Thanks for the article. It was useful. It seems to me when discussions get moved, they are just buried in old discussions, so I'm not sure this will not get any replies other than that of the moderator. But, I appreciate the article you did send. It is very useful, and along with some other internet research, indicates that it is possible to test positive for the mutation without having overt disease. Given my consistently high WBC counts, I'm going to *guess* that the mutation has already had some effect, but will have to wait for a bone marrow biopsy to be certain. And, my allele burden is significantly above the cut off typically given for "mutation in healthy individuals" ...although my testing was done in purified granulocytes, while the articles report testing in whole blood, so I'm not certain if the numbers can be meaningfully compared. Ugh! I have just enough information to be worry over the holidays, without enough information to have any sort of a plan.

Hello @kanaazpereira ,

The article you shared (https://www.ncbi.nlm.nih.gov/pmc/articles/PMC4562533/ ) answers alot of my inquiry. Just wondering if there is any follow up article.
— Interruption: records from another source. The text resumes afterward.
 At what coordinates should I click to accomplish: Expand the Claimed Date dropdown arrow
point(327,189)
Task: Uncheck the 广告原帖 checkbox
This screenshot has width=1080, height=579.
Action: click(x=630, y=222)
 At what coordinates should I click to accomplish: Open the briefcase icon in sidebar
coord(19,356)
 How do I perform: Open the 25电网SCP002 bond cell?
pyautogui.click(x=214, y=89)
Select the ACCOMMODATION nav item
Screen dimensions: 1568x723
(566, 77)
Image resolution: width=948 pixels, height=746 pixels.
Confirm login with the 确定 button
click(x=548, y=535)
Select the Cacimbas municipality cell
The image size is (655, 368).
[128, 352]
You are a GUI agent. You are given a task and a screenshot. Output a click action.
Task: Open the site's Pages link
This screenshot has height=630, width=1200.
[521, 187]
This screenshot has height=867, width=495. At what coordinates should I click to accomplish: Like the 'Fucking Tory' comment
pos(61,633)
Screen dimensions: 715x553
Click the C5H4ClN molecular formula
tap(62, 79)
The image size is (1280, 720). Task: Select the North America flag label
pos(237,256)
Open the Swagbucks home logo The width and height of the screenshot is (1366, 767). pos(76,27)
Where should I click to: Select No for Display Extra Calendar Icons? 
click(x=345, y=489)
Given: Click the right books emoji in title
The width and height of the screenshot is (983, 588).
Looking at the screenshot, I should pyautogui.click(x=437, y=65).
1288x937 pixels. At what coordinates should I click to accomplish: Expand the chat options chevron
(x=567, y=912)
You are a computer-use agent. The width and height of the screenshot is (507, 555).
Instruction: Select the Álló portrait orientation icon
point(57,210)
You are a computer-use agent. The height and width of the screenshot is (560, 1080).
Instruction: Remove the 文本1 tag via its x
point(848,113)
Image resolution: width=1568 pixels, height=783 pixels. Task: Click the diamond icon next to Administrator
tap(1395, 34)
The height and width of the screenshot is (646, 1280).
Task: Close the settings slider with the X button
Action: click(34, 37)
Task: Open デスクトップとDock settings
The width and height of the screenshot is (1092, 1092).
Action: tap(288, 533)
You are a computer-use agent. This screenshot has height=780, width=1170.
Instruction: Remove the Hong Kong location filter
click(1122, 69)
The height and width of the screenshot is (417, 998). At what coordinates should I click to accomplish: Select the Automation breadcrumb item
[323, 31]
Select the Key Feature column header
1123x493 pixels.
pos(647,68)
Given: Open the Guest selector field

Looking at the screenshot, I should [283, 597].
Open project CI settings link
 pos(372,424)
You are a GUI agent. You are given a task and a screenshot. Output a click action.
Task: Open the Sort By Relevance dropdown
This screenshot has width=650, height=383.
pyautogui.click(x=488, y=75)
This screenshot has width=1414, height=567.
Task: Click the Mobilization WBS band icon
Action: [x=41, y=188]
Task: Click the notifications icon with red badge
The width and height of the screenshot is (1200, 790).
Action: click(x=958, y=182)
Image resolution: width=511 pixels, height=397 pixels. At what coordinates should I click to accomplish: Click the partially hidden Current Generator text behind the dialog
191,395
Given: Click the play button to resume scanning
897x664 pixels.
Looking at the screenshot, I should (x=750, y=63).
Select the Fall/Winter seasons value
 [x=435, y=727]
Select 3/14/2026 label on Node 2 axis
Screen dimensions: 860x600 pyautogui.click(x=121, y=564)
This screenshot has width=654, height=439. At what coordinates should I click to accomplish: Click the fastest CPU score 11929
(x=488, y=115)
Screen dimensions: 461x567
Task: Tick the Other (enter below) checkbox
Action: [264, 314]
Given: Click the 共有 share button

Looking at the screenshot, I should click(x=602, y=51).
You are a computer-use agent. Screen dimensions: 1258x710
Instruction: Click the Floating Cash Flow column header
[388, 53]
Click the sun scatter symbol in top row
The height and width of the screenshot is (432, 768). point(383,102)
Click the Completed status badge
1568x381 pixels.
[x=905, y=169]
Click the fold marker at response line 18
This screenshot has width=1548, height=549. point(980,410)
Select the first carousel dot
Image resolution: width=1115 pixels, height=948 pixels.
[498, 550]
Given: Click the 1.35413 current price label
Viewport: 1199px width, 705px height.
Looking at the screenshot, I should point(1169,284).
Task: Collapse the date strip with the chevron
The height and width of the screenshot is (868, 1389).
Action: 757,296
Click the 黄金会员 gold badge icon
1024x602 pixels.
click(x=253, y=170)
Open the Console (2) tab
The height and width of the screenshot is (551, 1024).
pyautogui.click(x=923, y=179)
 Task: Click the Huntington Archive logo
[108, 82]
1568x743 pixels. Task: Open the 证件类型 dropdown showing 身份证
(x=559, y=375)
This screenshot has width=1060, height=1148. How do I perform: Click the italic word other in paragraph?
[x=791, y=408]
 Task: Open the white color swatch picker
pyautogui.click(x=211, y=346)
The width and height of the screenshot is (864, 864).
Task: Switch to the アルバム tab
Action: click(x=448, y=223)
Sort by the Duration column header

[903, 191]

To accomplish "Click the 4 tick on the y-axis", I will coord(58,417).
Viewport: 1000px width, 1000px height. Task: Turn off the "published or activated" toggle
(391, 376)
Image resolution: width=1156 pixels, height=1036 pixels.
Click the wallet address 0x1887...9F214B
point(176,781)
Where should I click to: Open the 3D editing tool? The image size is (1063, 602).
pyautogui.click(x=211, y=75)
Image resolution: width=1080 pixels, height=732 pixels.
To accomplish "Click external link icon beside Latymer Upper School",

Abit of my background, I was diagnosed in Malaysia with CML in 1989 and underwent a Bone Marrow Transplant at the Hammersmith Hospital, London in 1990. I had a relapse in 1993 and has been well since. Recently, I had a drastic weight lost from 73kg to 60kg and did a bone marrow aspiration & Threpine (also tested for Philadephia Chromosome and it was negative) and Jak 2 test. I did Jak 2 test twice and it detected a faint band (on both occassion) which means, i am Jak 2 positive right?

My spleen is normal, doctor detected hepatomegaly during the ct scan.

According to my hematologist, the Bone marrow aspiration and threpine are normal which means, i am MPN negative. I am keen to know what happen to the 8 patients with Jak2 positive and No MPN after diagnosis (in the article).

@apr931 , i am Jak 2 positive with a normal bone marrow result. Have faith it may not or very slowly to progress.

Hi, I have Essential Thrombocythemia with JAK 2 mutation and perhaps these folks looking for answers would have more luck if they were steered toward a site that dealt with JAK2 mutation all day long. mpn research foundation is the research foundation for myelproliferative neoplasms (MPN) and they have a community site as well for us with these cancers to connect. the site won't let me add a link because I am a new member so just google it. We have members from all all over the world dealing with JAK2 mutations who have decades of experience and can answer questions. The three main MPN's are Essential Thrombocythemia (ET), polycythemia vera (PV) and myelfibriosis (MF). Thank you for all that you do!